Her şey düşünüldüğünde, bu yeni durumla beklenenden daha iyi başa çıkıyorum. Yalnız kalmaktan rahatım. Bir daha asla başka bir büyük toplantıya gitmek zorunda kalsaydım, sanırım bu benim için sorun olmayacaktı. Ayrıca sosyal alışkanlıklarımı en ufak bir şekilde değiştirmek zorunda kalmadım - görünüşe göre keşiş olmanın avantajları var. Ama yine de başkalarının bana veya başkalarına zarar verecek şekilde davranacağından endişeleniyorum. Her şeyi doğru yapabilirim - ellerimi yıkamak, maske takmak, sosyal açıdan mesafeli kalmak - ama yine de başkalarının şefkatli, sorumlu bir şekilde davranmama ihtimali çok yüksek.
Başkalarının endişeli olduğunu bilmek canımı acıtıyor, ama bunu birlikte yaşadığımızı bilmek doğrulayıcı ve rahatlatıcı. Bir şekilde kafamdaki o çirkin sesi daha az tehditkar yapıyor.

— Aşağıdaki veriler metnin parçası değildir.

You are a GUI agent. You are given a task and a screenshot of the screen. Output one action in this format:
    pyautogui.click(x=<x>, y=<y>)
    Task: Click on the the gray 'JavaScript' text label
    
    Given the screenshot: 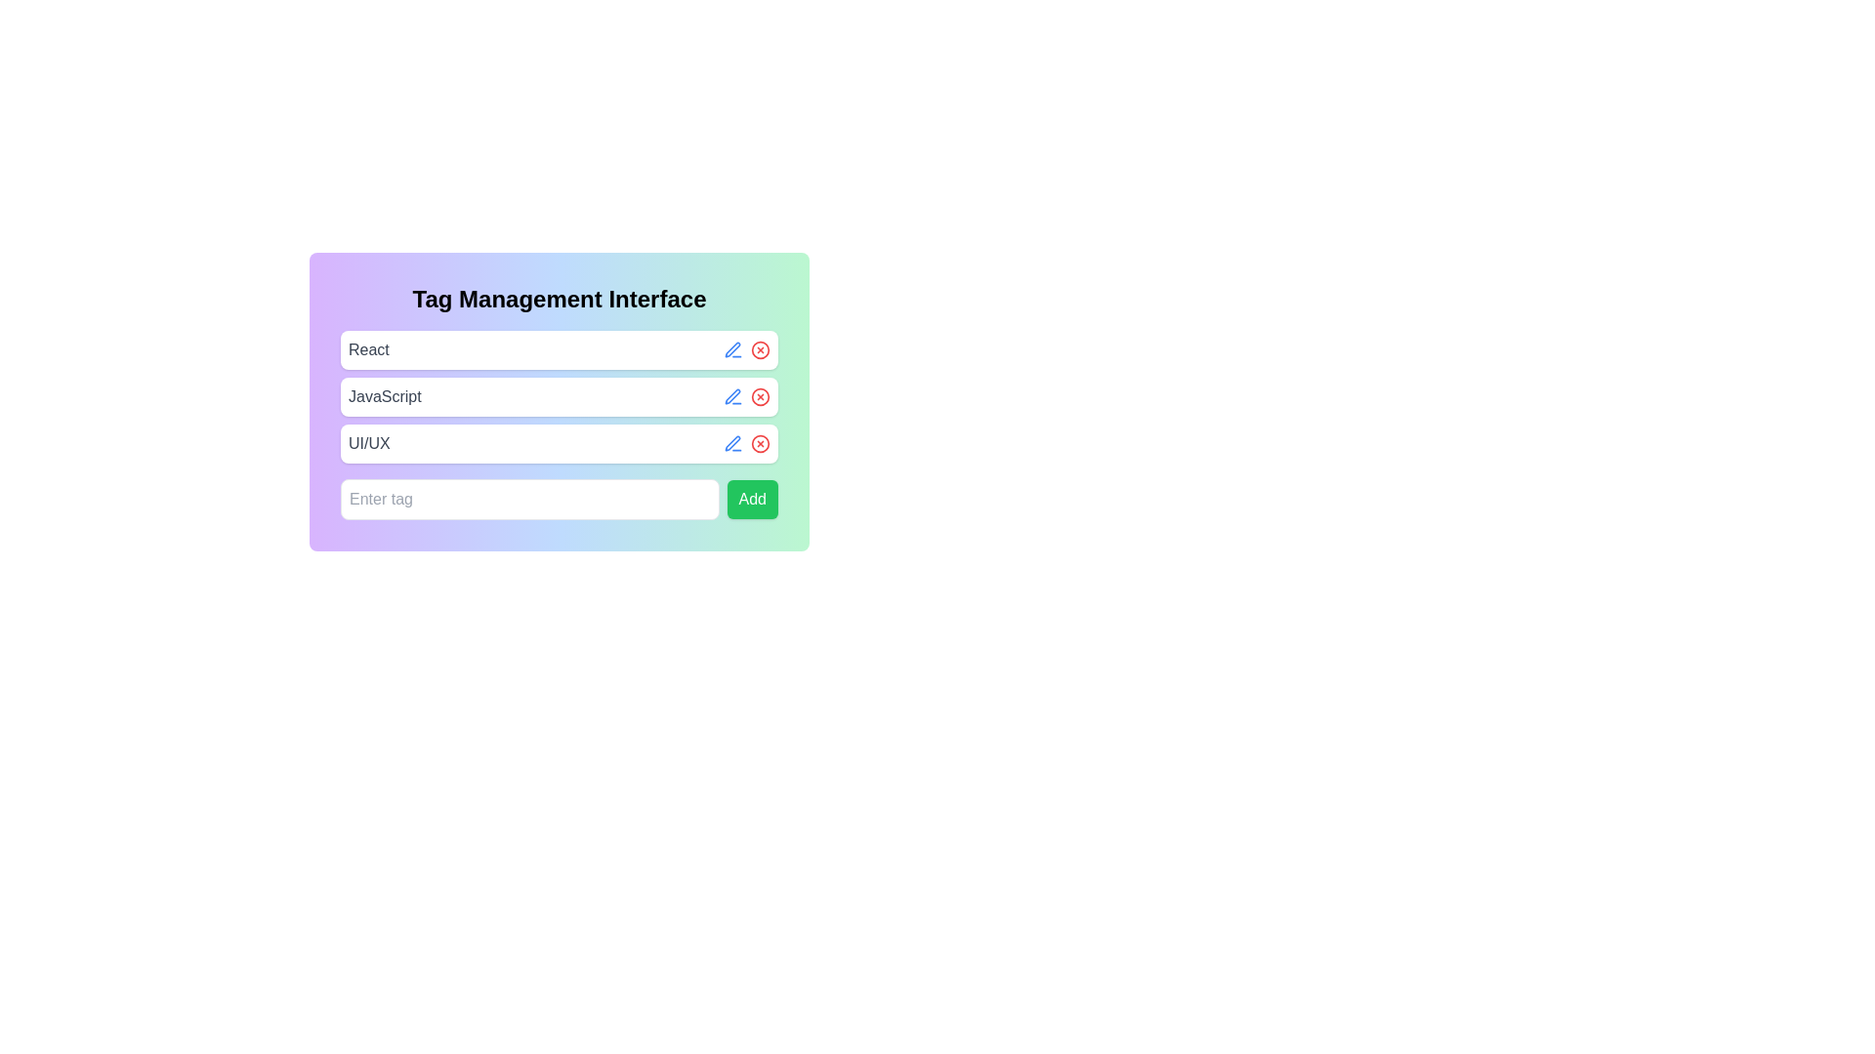 What is the action you would take?
    pyautogui.click(x=385, y=396)
    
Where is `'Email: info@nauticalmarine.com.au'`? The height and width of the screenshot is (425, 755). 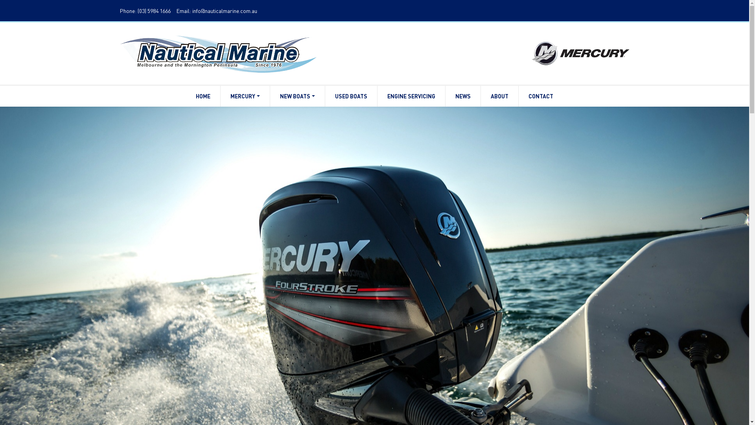 'Email: info@nauticalmarine.com.au' is located at coordinates (216, 11).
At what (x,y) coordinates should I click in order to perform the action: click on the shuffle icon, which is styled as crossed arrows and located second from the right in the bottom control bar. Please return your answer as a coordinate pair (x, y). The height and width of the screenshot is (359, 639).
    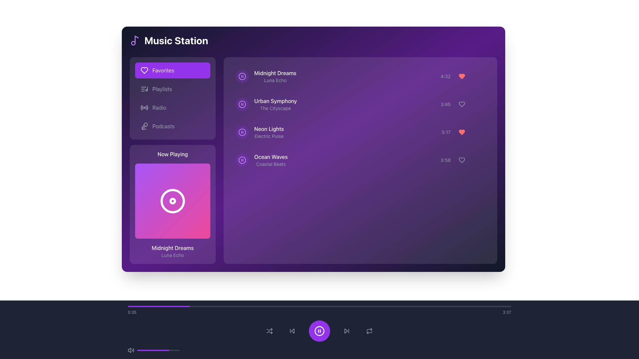
    Looking at the image, I should click on (269, 331).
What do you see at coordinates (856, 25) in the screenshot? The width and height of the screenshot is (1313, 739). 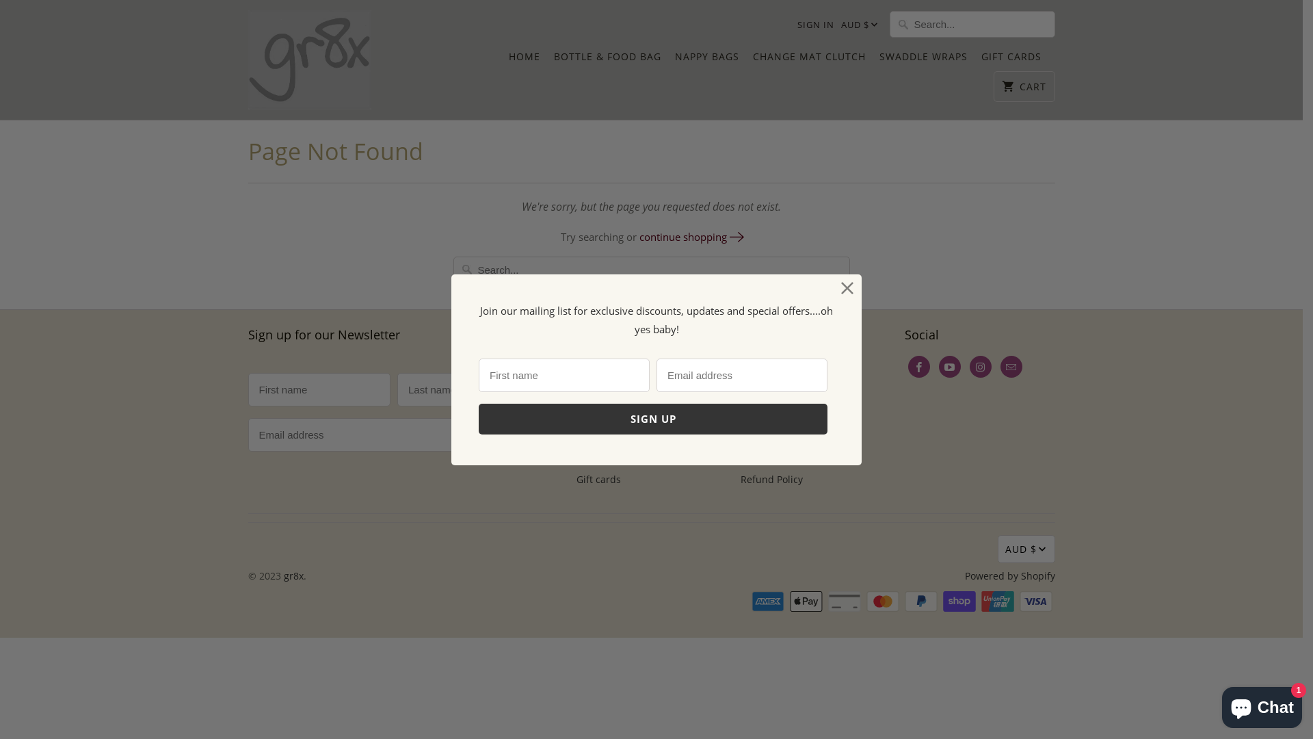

Bu COVID ile ilgili endişeyi Dr. Beurkens ile paylaştığımda, bunu düşünce ve hikaye çerçevesinde açıklıyor. “Tüm endişeler belirsizlikle ilgilidir - şeyleri kontrol edememe duygusu. Başkalarının eylemlerinin olanlarda önemli bir rol oynadığına dair zihninizde bir hikaye yarattınız. Bu sizin kontrolünüz dışında bir şey çünkü asla başka bir kişiyi kontrol edemezsiniz ”diyor. "Kaygının orada olduğunu kabul etmek, ancak daha sonra ne olduğunuza odaklanmaya geçmek uygun olur. Yapabilmek kontrol. Kontrol edemediğiniz şeylere odaklanmak - bu durumda, diğer insanlar - her zaman artan endişeye yol açacaktır. "
Biraz durup düşüncelerimi ve hislerimi değerlendirmek zordu çünkü o kadar uzun zamandır düzenli olarak düşüncelerimi bozan kaygıyla yaşadım. Ancak kaygım çok iyi hissetmese de, Dr. Beurkens ile konuştuktan sonra, daha yönetilebilir hissettirdi. CBT, ileride düşünmek için bir olasılıktır ve Dr. öykülere dayalı kaygıyı gerçeklere dayalı geçerli endişelerden ayırmak için mantık kullanmak gibi - yardımcı oldu.
Ayrıca yalnız olmadığımı da fark ettim. Geçmişte anksiyete yaşadığımda, olağanüstü derecede yalnızdı - insanlarla çevrili olduğumda bile. Mükemmel beyin kimyasına sahip işleyen insanlar denizinde kendimi hep tuhaf hissettim. Hiçbir şey değilse bile salgın, hissettiğim şeyin benzersiz olmadığını anlamamı sağladı. Başkalarının endişeli olduğunu bilmek canımı acıtıyor, ama bunu birlikte yaşadığımızı bilmek doğrulayıcı ve rahatlatıcı. Bir şekilde kafamdaki o çirkin sesi daha az tehditkar yapıyor.